MK> It turns out that glibc supports CP1125. I never heard of it before your posts here but it doesn't surprise me any. The conversion MK> CP1125 <-> UTF-8 appears to be working 100% so far. However I don't see any mention of it at IANA; MK> http://www.iana.org/assignments/character-sets
MK> For the record I am keeping your MSGs as CP1125 and only do the conversions when I quote. I *NEVER* mess with the originals and MK> neither does any code here that I am currently using.
PG>> I'll be glad if the FTS about DDN could be improved or corrected.
MK> Understood. What do you need to make it happen? MK> I am unsure what the real problem is
Three problems: 1. Disable to add additional information to DDN domain (such as pointlist or fresh network segment). 2. Requirement to skip and ignore addresses like f*.n*.z2.* and any other method built from FTN address from INA when building DDN. 3. Claim that such addresses should not appear in the nodelist even if the domain is not DDN (for example, f*.n*.z*.node.binkp.net or f*n*.z2.dyn.binkp.net).
I proposed changes to the FTS in a message before.
MK> and throwing Russians under the bus isn't going to help ... even if they deserve it. ;-)
This is not related to the technical problems.

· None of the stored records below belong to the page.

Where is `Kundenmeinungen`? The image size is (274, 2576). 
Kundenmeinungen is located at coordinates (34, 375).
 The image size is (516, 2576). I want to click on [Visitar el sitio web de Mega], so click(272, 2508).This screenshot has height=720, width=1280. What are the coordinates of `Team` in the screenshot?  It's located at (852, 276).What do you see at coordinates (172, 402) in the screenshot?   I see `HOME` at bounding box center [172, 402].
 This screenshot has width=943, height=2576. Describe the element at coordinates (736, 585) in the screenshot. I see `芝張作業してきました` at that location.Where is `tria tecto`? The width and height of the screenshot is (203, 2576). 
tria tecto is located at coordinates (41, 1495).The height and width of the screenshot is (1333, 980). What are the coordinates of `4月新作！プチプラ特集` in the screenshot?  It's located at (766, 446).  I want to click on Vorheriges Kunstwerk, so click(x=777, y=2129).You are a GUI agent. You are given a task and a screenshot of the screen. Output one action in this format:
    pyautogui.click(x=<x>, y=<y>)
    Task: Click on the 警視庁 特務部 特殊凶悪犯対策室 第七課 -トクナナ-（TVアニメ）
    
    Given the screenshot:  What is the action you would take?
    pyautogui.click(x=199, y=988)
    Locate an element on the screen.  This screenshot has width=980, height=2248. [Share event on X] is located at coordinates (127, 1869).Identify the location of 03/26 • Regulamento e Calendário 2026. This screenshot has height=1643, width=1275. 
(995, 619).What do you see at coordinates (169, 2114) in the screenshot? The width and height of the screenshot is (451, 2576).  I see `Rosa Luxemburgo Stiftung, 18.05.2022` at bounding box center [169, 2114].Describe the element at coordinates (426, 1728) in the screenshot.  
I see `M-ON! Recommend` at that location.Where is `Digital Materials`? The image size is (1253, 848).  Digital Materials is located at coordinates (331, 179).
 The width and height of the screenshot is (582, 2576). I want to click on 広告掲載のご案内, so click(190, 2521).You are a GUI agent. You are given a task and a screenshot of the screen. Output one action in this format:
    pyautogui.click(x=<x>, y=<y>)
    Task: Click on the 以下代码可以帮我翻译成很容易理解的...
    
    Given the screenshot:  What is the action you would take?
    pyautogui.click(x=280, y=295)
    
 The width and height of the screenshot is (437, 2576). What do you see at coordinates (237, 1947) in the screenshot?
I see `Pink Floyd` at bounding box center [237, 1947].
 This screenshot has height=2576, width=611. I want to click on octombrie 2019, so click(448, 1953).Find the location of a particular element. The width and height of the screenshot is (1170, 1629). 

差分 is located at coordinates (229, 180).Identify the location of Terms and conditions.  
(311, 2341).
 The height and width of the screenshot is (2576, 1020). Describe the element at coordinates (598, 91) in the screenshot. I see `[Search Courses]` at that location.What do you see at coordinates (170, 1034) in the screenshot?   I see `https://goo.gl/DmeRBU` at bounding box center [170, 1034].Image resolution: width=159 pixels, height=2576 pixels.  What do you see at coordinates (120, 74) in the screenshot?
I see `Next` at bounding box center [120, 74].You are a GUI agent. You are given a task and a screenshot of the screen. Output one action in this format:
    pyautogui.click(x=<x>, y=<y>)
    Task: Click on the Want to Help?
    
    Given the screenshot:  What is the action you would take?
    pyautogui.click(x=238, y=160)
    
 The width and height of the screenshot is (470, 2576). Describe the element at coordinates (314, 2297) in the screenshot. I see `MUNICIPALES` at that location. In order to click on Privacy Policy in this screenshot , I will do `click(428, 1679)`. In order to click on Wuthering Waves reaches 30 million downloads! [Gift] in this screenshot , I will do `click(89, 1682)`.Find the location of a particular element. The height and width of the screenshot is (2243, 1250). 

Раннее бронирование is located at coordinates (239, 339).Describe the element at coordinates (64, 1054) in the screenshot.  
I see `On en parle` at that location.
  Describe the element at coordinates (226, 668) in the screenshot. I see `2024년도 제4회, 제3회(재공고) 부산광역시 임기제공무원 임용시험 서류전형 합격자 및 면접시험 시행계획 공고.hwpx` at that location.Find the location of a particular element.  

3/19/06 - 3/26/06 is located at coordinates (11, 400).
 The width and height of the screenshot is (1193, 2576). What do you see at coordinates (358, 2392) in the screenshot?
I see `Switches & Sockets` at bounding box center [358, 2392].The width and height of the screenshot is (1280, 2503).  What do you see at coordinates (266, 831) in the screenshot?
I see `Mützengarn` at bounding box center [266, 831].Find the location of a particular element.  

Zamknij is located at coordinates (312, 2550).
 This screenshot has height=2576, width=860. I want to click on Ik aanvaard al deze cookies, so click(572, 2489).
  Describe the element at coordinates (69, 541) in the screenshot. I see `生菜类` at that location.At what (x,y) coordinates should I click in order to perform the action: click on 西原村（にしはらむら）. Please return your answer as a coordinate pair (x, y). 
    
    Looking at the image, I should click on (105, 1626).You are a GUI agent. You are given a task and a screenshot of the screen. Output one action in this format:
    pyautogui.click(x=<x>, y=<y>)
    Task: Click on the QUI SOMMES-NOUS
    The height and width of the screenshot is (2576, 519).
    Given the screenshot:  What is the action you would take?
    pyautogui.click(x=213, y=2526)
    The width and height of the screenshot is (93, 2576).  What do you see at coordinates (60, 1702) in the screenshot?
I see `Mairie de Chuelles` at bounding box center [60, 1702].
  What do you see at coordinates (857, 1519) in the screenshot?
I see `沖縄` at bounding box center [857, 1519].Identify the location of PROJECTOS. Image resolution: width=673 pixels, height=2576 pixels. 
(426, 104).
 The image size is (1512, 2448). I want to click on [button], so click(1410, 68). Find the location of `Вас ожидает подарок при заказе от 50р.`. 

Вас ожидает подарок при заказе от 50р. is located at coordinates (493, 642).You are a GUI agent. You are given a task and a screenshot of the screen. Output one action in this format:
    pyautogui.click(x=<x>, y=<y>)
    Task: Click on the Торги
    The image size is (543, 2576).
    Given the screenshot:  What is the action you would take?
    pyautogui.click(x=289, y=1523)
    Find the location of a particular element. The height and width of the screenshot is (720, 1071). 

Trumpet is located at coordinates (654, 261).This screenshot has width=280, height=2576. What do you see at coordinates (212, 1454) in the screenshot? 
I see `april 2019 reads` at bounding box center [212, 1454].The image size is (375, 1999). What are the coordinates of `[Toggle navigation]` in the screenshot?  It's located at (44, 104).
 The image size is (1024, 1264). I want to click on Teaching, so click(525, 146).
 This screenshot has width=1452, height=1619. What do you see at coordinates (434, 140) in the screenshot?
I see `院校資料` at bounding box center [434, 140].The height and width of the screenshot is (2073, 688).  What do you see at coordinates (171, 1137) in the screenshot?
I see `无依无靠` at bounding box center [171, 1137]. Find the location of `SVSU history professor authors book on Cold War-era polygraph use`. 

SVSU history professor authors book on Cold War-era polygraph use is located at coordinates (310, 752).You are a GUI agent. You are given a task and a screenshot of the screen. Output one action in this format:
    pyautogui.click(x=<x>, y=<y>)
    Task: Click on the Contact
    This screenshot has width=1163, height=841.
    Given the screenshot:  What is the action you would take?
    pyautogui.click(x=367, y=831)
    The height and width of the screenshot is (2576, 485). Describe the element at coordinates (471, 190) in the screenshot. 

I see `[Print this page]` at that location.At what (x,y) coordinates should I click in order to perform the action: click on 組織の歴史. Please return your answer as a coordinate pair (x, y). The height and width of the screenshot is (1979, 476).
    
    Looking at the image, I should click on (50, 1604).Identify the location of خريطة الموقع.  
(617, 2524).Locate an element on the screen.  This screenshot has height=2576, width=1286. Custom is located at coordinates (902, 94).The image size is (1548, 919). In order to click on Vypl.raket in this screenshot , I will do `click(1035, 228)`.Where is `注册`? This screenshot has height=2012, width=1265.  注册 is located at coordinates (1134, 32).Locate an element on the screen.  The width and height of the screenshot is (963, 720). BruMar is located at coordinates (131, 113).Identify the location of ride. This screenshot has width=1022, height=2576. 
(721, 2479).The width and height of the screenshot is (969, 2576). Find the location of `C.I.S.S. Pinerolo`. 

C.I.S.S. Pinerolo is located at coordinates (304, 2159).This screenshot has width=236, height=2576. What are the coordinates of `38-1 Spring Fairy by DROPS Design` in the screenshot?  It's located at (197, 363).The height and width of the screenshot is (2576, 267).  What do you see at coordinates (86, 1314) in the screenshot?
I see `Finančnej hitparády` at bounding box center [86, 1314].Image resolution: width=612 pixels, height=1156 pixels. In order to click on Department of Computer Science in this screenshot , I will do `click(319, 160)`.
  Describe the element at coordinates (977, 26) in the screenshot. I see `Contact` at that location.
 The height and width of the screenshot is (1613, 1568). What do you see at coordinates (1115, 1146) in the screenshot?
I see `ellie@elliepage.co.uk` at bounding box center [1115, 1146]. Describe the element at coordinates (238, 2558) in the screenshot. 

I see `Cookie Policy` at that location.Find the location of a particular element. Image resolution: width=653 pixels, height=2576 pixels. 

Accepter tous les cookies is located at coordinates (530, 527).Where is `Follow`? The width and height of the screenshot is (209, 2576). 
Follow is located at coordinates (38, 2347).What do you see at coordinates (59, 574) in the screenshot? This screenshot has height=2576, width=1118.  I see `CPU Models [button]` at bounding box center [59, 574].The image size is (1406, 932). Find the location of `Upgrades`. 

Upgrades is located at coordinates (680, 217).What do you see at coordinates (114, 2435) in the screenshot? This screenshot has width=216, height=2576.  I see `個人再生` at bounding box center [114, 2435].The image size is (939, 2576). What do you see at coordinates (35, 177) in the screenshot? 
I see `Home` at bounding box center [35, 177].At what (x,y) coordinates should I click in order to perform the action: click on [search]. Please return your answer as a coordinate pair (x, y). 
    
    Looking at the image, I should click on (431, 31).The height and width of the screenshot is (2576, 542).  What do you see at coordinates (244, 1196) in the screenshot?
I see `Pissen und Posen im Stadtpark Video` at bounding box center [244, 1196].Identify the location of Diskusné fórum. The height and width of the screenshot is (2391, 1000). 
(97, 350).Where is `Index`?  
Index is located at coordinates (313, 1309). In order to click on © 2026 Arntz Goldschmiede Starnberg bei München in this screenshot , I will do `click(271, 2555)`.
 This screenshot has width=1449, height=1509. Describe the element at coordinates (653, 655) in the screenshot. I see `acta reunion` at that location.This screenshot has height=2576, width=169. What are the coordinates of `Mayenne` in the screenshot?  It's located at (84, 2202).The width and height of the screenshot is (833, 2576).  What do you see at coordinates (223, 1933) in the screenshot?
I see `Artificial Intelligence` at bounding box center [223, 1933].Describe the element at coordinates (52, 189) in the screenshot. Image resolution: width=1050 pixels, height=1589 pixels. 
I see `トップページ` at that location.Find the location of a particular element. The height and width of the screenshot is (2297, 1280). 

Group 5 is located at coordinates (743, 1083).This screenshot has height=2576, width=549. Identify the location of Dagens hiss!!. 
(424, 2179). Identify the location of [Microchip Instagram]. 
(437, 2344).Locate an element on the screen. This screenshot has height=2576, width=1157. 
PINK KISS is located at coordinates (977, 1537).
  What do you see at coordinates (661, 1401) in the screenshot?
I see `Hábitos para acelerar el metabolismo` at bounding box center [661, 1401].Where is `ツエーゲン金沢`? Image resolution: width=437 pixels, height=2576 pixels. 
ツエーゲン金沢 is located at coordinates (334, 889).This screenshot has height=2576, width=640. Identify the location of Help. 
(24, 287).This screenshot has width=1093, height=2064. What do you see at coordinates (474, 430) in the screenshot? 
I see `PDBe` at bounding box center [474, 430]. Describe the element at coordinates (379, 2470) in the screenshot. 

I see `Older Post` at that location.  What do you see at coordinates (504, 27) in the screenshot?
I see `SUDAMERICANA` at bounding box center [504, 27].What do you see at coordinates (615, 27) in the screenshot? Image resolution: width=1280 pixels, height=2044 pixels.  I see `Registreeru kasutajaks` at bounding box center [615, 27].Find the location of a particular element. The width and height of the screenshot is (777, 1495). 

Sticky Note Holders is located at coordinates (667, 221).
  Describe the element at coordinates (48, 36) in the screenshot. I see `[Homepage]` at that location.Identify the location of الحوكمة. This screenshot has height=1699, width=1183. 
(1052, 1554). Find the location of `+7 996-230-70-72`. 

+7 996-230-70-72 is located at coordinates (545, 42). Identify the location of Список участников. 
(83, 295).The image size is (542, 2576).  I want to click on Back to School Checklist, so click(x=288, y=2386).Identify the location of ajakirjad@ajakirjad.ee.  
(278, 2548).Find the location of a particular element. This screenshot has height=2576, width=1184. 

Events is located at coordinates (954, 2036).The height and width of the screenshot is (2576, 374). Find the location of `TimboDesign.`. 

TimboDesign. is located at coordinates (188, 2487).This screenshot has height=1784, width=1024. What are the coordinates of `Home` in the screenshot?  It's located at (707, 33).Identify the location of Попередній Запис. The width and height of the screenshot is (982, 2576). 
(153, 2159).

I mentoined this only for explain source of the technical problems (as I think) caused by this FTS.
PG>> And the FTS about charsets too.
MK> Unfortunetly that one might be a tad harder to pull off especially if it isn't listed at IANA. MK> As I said previously, it is an obscure encoding, or at least it is in this part of the world and without IANA support ... ????
Some codepages listed in the FTS-5003 is not listed at IANA. For example, cp848 which is not known by glibc or IANA, and I first heard about it from this FTS.
IANA documents related to Internet. Traditionally on unix systems for russian language before utf-8 as 8-bit encoding used koi8-r, and on dos and os/2 - cp866. Internet was based on unix, fidonet - on dos (and later os/2). Therefore as primary encoding for russian on Internet was koi8-r, and for fidonet - cp866. Ukrainian modification of koi8-r is koi8-u (rfc2319), and modification of cp866 is cp1125 (registered as ibm codepage). IANA documented koi8-u in internet standard, but we in fido should document cp1125 as used in fidonet.